TASK GOAL – Return the full set of entries exactly. Omit none.

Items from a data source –
◇ ◇ ◇

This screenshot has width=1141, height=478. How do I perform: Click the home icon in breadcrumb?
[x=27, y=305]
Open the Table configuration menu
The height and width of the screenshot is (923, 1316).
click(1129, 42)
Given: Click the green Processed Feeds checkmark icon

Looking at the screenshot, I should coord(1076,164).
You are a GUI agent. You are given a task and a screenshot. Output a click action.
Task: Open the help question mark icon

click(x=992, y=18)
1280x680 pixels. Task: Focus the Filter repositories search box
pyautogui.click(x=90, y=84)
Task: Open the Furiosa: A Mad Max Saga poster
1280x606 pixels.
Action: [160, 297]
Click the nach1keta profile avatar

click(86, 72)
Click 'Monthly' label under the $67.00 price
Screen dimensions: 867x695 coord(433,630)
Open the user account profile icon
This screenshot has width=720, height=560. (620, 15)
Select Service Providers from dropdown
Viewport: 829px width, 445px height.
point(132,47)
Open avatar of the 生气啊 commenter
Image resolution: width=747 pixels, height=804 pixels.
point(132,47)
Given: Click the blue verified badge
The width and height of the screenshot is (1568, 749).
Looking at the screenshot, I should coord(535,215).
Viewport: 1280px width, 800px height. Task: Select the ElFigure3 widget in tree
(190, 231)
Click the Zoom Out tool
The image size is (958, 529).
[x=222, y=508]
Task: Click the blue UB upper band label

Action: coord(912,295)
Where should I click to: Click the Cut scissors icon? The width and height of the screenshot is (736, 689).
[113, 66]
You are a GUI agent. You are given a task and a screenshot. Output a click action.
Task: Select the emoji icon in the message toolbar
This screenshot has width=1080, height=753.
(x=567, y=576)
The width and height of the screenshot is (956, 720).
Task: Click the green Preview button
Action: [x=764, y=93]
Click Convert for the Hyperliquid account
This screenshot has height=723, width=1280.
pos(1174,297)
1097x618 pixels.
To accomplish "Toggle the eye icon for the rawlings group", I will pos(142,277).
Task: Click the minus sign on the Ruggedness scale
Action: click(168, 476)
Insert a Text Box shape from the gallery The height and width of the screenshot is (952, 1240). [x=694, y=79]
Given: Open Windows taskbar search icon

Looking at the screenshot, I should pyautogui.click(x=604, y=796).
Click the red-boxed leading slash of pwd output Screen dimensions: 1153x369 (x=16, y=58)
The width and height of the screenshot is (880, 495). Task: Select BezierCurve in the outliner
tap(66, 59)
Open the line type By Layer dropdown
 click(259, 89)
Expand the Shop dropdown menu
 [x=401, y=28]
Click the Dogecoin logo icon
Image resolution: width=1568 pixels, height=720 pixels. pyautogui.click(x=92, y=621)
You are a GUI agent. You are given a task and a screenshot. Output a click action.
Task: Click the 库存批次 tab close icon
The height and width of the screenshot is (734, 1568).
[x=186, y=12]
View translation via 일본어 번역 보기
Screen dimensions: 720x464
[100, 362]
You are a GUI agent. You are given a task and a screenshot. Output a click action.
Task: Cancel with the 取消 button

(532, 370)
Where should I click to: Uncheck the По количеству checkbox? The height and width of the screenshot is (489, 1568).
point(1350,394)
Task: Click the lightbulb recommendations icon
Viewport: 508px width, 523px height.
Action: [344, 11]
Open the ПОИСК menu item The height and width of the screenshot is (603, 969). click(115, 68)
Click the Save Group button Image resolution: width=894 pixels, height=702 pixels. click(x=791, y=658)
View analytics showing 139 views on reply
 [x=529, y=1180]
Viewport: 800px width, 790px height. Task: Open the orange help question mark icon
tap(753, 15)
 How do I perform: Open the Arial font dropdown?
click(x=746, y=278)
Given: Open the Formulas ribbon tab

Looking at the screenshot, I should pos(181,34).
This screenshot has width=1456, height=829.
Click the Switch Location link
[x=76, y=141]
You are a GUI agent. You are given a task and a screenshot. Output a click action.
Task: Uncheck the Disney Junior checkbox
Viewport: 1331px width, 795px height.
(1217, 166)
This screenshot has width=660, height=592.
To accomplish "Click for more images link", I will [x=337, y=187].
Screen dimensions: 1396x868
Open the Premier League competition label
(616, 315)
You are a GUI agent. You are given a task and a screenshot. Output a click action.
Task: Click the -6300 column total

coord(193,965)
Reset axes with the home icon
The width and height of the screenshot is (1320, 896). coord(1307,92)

◇ ◇ ◇

ANSWER –
This screenshot has width=1141, height=478. How do I perform: Click the home icon in breadcrumb?
[x=27, y=305]
Open the Table configuration menu
The height and width of the screenshot is (923, 1316).
click(1129, 42)
Given: Click the green Processed Feeds checkmark icon

Looking at the screenshot, I should coord(1076,164).
You are a GUI agent. You are given a task and a screenshot. Output a click action.
Task: Open the help question mark icon

click(x=992, y=18)
1280x680 pixels. Task: Focus the Filter repositories search box
pyautogui.click(x=90, y=84)
Task: Open the Furiosa: A Mad Max Saga poster
1280x606 pixels.
Action: [160, 297]
Click the nach1keta profile avatar

click(86, 72)
Click 'Monthly' label under the $67.00 price
Screen dimensions: 867x695 coord(433,630)
Open the user account profile icon
This screenshot has width=720, height=560. (620, 15)
Select Service Providers from dropdown
Viewport: 829px width, 445px height.
point(132,47)
Open avatar of the 生气啊 commenter
Image resolution: width=747 pixels, height=804 pixels.
point(132,47)
Given: Click the blue verified badge
The width and height of the screenshot is (1568, 749).
Looking at the screenshot, I should coord(535,215).
Viewport: 1280px width, 800px height. Task: Select the ElFigure3 widget in tree
(190, 231)
Click the Zoom Out tool
The image size is (958, 529).
[x=222, y=508]
Task: Click the blue UB upper band label

Action: coord(912,295)
Where should I click to: Click the Cut scissors icon? The width and height of the screenshot is (736, 689).
[113, 66]
You are a GUI agent. You are given a task and a screenshot. Output a click action.
Task: Select the emoji icon in the message toolbar
This screenshot has width=1080, height=753.
(x=567, y=576)
The width and height of the screenshot is (956, 720).
Task: Click the green Preview button
Action: [x=764, y=93]
Click Convert for the Hyperliquid account
This screenshot has height=723, width=1280.
pos(1174,297)
1097x618 pixels.
To accomplish "Toggle the eye icon for the rawlings group", I will pos(142,277).
Task: Click the minus sign on the Ruggedness scale
Action: click(168, 476)
Insert a Text Box shape from the gallery The height and width of the screenshot is (952, 1240). [x=694, y=79]
Given: Open Windows taskbar search icon

Looking at the screenshot, I should pyautogui.click(x=604, y=796).
Click the red-boxed leading slash of pwd output Screen dimensions: 1153x369 (x=16, y=58)
The width and height of the screenshot is (880, 495). Task: Select BezierCurve in the outliner
tap(66, 59)
Open the line type By Layer dropdown
 click(259, 89)
Expand the Shop dropdown menu
 [x=401, y=28]
Click the Dogecoin logo icon
Image resolution: width=1568 pixels, height=720 pixels. pyautogui.click(x=92, y=621)
You are a GUI agent. You are given a task and a screenshot. Output a click action.
Task: Click the 库存批次 tab close icon
The height and width of the screenshot is (734, 1568).
[x=186, y=12]
View translation via 일본어 번역 보기
Screen dimensions: 720x464
[100, 362]
You are a GUI agent. You are given a task and a screenshot. Output a click action.
Task: Cancel with the 取消 button

(532, 370)
Where should I click to: Uncheck the По количеству checkbox? The height and width of the screenshot is (489, 1568).
point(1350,394)
Task: Click the lightbulb recommendations icon
Viewport: 508px width, 523px height.
Action: [344, 11]
Open the ПОИСК menu item The height and width of the screenshot is (603, 969). click(115, 68)
Click the Save Group button Image resolution: width=894 pixels, height=702 pixels. click(x=791, y=658)
View analytics showing 139 views on reply
 [x=529, y=1180]
Viewport: 800px width, 790px height. Task: Open the orange help question mark icon
tap(753, 15)
 How do I perform: Open the Arial font dropdown?
click(x=746, y=278)
Given: Open the Formulas ribbon tab

Looking at the screenshot, I should pos(181,34).
This screenshot has width=1456, height=829.
Click the Switch Location link
[x=76, y=141]
You are a GUI agent. You are given a task and a screenshot. Output a click action.
Task: Uncheck the Disney Junior checkbox
Viewport: 1331px width, 795px height.
(1217, 166)
This screenshot has width=660, height=592.
To accomplish "Click for more images link", I will [x=337, y=187].
Screen dimensions: 1396x868
Open the Premier League competition label
(616, 315)
You are a GUI agent. You are given a task and a screenshot. Output a click action.
Task: Click the -6300 column total

coord(193,965)
Reset axes with the home icon
The width and height of the screenshot is (1320, 896). coord(1307,92)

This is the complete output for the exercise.